• **What you have to do**:
Exactly as written, give back every record below.

• **Record set**:
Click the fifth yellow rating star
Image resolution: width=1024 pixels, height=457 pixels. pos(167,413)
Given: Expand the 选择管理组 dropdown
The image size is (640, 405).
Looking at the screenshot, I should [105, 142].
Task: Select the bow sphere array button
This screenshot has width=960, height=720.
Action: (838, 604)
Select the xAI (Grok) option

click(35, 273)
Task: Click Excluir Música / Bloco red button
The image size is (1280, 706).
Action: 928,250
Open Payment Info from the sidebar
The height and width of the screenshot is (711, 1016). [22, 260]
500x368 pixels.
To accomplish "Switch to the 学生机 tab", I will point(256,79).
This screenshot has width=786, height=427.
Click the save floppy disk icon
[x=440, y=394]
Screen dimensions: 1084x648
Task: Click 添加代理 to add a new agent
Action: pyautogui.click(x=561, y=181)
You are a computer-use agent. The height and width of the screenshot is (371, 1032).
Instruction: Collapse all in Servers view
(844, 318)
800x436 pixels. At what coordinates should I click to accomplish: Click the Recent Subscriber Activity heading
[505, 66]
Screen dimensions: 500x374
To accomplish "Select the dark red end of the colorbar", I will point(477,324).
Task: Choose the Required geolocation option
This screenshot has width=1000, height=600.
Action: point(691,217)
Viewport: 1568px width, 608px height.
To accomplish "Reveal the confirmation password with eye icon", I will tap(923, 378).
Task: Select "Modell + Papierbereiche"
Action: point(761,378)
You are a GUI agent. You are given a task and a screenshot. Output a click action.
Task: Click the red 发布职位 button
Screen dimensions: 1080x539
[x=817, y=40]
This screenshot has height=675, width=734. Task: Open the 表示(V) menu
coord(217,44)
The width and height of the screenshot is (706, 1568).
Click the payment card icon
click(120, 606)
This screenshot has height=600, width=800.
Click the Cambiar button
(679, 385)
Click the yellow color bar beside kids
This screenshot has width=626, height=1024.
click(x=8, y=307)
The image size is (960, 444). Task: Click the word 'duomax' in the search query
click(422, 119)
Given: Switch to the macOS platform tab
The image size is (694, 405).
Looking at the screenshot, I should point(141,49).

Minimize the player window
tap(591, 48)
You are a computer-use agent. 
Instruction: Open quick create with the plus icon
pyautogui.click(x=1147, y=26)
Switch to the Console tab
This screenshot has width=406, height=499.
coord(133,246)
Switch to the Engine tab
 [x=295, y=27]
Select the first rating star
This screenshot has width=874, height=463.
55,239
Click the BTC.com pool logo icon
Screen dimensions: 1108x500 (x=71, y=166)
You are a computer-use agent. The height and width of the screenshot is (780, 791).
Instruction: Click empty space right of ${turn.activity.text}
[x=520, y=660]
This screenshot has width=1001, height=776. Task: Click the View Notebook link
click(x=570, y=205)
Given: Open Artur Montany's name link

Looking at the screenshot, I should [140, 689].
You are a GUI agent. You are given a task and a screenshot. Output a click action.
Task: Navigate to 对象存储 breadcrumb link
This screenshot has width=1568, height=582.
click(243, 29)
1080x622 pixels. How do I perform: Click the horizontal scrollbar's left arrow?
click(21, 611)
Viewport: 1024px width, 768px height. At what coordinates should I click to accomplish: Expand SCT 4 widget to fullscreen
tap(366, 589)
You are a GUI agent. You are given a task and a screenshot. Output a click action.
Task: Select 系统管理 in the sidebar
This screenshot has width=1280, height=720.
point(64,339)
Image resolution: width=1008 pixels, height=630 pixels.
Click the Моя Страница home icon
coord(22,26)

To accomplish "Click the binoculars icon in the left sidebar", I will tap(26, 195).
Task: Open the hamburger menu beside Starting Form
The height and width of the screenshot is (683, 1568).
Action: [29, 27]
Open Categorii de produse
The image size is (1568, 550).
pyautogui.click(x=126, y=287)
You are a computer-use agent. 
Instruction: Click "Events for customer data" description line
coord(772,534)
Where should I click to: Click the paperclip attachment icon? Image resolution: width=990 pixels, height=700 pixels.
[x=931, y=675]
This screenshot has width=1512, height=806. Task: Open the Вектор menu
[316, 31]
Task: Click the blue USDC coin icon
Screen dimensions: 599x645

• **Task result**:
Click the fifth yellow rating star
Image resolution: width=1024 pixels, height=457 pixels. pos(167,413)
Given: Expand the 选择管理组 dropdown
The image size is (640, 405).
Looking at the screenshot, I should [105, 142].
Task: Select the bow sphere array button
This screenshot has width=960, height=720.
Action: (838, 604)
Select the xAI (Grok) option

click(35, 273)
Task: Click Excluir Música / Bloco red button
The image size is (1280, 706).
Action: 928,250
Open Payment Info from the sidebar
The height and width of the screenshot is (711, 1016). [22, 260]
500x368 pixels.
To accomplish "Switch to the 学生机 tab", I will point(256,79).
This screenshot has width=786, height=427.
Click the save floppy disk icon
[x=440, y=394]
Screen dimensions: 1084x648
Task: Click 添加代理 to add a new agent
Action: pyautogui.click(x=561, y=181)
You are a computer-use agent. The height and width of the screenshot is (371, 1032).
Instruction: Collapse all in Servers view
(844, 318)
800x436 pixels. At what coordinates should I click to accomplish: Click the Recent Subscriber Activity heading
[505, 66]
Screen dimensions: 500x374
To accomplish "Select the dark red end of the colorbar", I will point(477,324).
Task: Choose the Required geolocation option
This screenshot has width=1000, height=600.
Action: point(691,217)
Viewport: 1568px width, 608px height.
To accomplish "Reveal the confirmation password with eye icon", I will tap(923, 378).
Task: Select "Modell + Papierbereiche"
Action: point(761,378)
You are a GUI agent. You are given a task and a screenshot. Output a click action.
Task: Click the red 发布职位 button
Screen dimensions: 1080x539
[x=817, y=40]
This screenshot has height=675, width=734. Task: Open the 表示(V) menu
coord(217,44)
The width and height of the screenshot is (706, 1568).
Click the payment card icon
click(120, 606)
This screenshot has height=600, width=800.
Click the Cambiar button
(679, 385)
Click the yellow color bar beside kids
This screenshot has width=626, height=1024.
click(x=8, y=307)
The image size is (960, 444). Task: Click the word 'duomax' in the search query
click(422, 119)
Given: Switch to the macOS platform tab
The image size is (694, 405).
Looking at the screenshot, I should point(141,49).

Minimize the player window
tap(591, 48)
You are a computer-use agent. 
Instruction: Open quick create with the plus icon
pyautogui.click(x=1147, y=26)
Switch to the Console tab
This screenshot has width=406, height=499.
coord(133,246)
Switch to the Engine tab
 [x=295, y=27]
Select the first rating star
This screenshot has width=874, height=463.
55,239
Click the BTC.com pool logo icon
Screen dimensions: 1108x500 (x=71, y=166)
You are a computer-use agent. The height and width of the screenshot is (780, 791).
Instruction: Click empty space right of ${turn.activity.text}
[x=520, y=660]
This screenshot has width=1001, height=776. Task: Click the View Notebook link
click(x=570, y=205)
Given: Open Artur Montany's name link

Looking at the screenshot, I should [140, 689].
You are a GUI agent. You are given a task and a screenshot. Output a click action.
Task: Navigate to 对象存储 breadcrumb link
This screenshot has width=1568, height=582.
click(243, 29)
1080x622 pixels. How do I perform: Click the horizontal scrollbar's left arrow?
click(21, 611)
Viewport: 1024px width, 768px height. At what coordinates should I click to accomplish: Expand SCT 4 widget to fullscreen
tap(366, 589)
You are a GUI agent. You are given a task and a screenshot. Output a click action.
Task: Select 系统管理 in the sidebar
This screenshot has width=1280, height=720.
point(64,339)
Image resolution: width=1008 pixels, height=630 pixels.
Click the Моя Страница home icon
coord(22,26)

To accomplish "Click the binoculars icon in the left sidebar", I will tap(26, 195).
Task: Open the hamburger menu beside Starting Form
The height and width of the screenshot is (683, 1568).
Action: [29, 27]
Open Categorii de produse
The image size is (1568, 550).
pyautogui.click(x=126, y=287)
You are a computer-use agent. 
Instruction: Click "Events for customer data" description line
coord(772,534)
Where should I click to: Click the paperclip attachment icon? Image resolution: width=990 pixels, height=700 pixels.
[x=931, y=675]
This screenshot has width=1512, height=806. Task: Open the Вектор menu
[316, 31]
Task: Click the blue USDC coin icon
Screen dimensions: 599x645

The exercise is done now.